Gender: an identity?

Gender: an identity?

I have noticed my gender identity didn’t really fit with my societal norms around puberty. This was a point where, instead of people saying,
“who’s that fat kid over there,” ey would say:
“Is that a girl or a boy?”
Later, they mostly just assumed whatever they wanted.

I was given an androgynous name at birth. By this trait, when I changed high schools in freshman year my peers at my new school were at odds with how to appraise my gender. I wound up making the most lasting friendships with others that in some way were not easily categorizable, or others that were interested in me because I peaked eir curiosity.

As a child, many of the toys I like were “construction” oriented. Construction type toys such as blocks are given to be categorized as male in our society, and as such were consider gender appropriate to my assigned sex of male. I also had an inordinate fondness for stuffed animal toys as a child, and played with an Israeli girl whose father shared an interest in chess with my father. When we would play together, it was only following the taunts of other children that I ever considered that my gender expression was anything other than normal.

I began to deeply examine gender and its component parts during a period of time transitioning from living as a male to living as a female. Reading the book “Whipping Girl” by Julia Serrano it became clear to me through her biological analytical perspective that each discrete trait could be assigned a gender, and that gender was arbitrary from society to society.

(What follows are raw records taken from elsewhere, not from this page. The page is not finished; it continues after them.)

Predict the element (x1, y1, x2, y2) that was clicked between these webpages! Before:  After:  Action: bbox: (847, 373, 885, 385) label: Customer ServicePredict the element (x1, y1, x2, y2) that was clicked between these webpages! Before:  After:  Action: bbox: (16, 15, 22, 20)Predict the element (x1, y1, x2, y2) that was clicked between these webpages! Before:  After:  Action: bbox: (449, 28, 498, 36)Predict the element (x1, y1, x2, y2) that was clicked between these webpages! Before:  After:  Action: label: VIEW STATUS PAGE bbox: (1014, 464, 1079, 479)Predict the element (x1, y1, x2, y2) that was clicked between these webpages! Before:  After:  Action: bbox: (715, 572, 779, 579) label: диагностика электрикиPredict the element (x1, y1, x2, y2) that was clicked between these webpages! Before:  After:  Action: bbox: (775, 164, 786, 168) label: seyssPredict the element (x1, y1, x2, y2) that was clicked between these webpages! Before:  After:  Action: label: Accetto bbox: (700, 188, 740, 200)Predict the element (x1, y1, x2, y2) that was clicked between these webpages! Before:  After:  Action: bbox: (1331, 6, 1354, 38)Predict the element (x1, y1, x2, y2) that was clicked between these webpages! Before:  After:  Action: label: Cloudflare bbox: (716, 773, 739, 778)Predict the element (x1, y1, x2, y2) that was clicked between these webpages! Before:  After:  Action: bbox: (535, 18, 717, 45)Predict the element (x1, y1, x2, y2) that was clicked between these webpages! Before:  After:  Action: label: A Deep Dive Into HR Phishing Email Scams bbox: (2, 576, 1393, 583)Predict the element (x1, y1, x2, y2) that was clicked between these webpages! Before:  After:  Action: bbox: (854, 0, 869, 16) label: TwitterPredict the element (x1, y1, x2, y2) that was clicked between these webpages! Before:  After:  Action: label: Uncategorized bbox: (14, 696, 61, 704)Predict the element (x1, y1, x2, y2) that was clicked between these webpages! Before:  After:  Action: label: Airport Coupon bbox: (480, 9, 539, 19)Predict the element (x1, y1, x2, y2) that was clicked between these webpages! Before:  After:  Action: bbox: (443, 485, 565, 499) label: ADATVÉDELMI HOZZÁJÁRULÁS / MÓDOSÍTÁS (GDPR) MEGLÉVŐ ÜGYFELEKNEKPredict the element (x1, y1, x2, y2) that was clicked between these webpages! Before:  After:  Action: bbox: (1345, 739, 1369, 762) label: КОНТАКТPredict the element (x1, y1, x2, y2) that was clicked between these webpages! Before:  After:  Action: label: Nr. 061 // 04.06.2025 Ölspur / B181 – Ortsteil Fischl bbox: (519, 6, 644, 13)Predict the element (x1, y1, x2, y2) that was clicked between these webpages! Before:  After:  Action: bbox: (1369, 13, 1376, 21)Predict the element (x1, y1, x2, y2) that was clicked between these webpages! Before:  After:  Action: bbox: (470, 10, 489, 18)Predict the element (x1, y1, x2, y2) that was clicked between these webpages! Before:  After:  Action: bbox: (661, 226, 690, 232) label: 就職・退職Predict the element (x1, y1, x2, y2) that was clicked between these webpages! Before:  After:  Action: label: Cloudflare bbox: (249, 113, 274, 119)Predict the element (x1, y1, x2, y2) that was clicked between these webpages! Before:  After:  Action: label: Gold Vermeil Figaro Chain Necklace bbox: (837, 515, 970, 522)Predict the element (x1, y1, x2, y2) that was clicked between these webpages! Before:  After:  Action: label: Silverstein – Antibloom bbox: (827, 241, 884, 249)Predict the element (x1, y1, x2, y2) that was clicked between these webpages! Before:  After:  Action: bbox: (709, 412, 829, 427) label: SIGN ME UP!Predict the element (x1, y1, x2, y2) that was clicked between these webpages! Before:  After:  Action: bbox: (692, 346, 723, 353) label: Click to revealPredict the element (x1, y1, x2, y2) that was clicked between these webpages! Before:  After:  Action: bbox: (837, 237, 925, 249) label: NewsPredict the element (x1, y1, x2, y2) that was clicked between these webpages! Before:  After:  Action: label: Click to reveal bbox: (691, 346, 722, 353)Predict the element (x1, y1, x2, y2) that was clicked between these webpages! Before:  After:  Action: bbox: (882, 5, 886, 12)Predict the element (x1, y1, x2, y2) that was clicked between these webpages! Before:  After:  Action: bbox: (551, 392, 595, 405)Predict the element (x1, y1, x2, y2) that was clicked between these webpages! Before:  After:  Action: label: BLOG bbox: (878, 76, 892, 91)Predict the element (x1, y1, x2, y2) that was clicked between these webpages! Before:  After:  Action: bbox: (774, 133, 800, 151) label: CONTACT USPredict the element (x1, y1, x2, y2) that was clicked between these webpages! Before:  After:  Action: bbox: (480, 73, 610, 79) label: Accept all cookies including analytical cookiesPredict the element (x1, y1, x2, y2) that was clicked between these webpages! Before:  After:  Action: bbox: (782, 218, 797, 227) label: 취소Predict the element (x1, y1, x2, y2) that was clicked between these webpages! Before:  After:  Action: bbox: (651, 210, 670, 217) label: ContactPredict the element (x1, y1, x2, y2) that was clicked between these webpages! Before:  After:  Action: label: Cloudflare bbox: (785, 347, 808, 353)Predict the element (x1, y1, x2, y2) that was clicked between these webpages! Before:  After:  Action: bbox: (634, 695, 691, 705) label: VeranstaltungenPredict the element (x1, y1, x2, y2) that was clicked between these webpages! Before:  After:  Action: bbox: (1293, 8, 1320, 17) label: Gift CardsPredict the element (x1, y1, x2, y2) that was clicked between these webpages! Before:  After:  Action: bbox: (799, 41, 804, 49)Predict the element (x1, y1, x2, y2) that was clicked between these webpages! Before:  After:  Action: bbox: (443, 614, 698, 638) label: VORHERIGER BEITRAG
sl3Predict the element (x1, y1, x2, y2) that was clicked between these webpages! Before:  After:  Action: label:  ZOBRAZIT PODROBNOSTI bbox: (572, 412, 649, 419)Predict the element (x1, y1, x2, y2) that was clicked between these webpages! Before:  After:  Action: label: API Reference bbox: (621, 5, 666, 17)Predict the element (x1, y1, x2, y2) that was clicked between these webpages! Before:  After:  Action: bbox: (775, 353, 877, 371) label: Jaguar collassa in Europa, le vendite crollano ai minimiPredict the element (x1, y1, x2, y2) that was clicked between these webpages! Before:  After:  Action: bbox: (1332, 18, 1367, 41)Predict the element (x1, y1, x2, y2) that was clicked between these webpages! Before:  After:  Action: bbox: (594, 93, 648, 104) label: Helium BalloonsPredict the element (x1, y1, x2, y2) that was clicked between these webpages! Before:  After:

I concurrently read “Gender Outlaw” by Kate Bornstein, which suggested one use what ever gender best suited the needs of the moment, to oversimplify it.
Every trait that could be defined, and when assigned to every society there is, shows no trait is patently female or male.
Therefor, while my gender may not conform exactly to the society in which I live or any other society, it is my unique identity. My traits are just my traits, and they do not derive from gender. My gender is just a tool for people to try and define me so that they make presume many modes of interaction and aspects of character; it is for convenience of thought only and should not be used as a true description. Gender may suggest typical commonalities, but gender cannot define that person.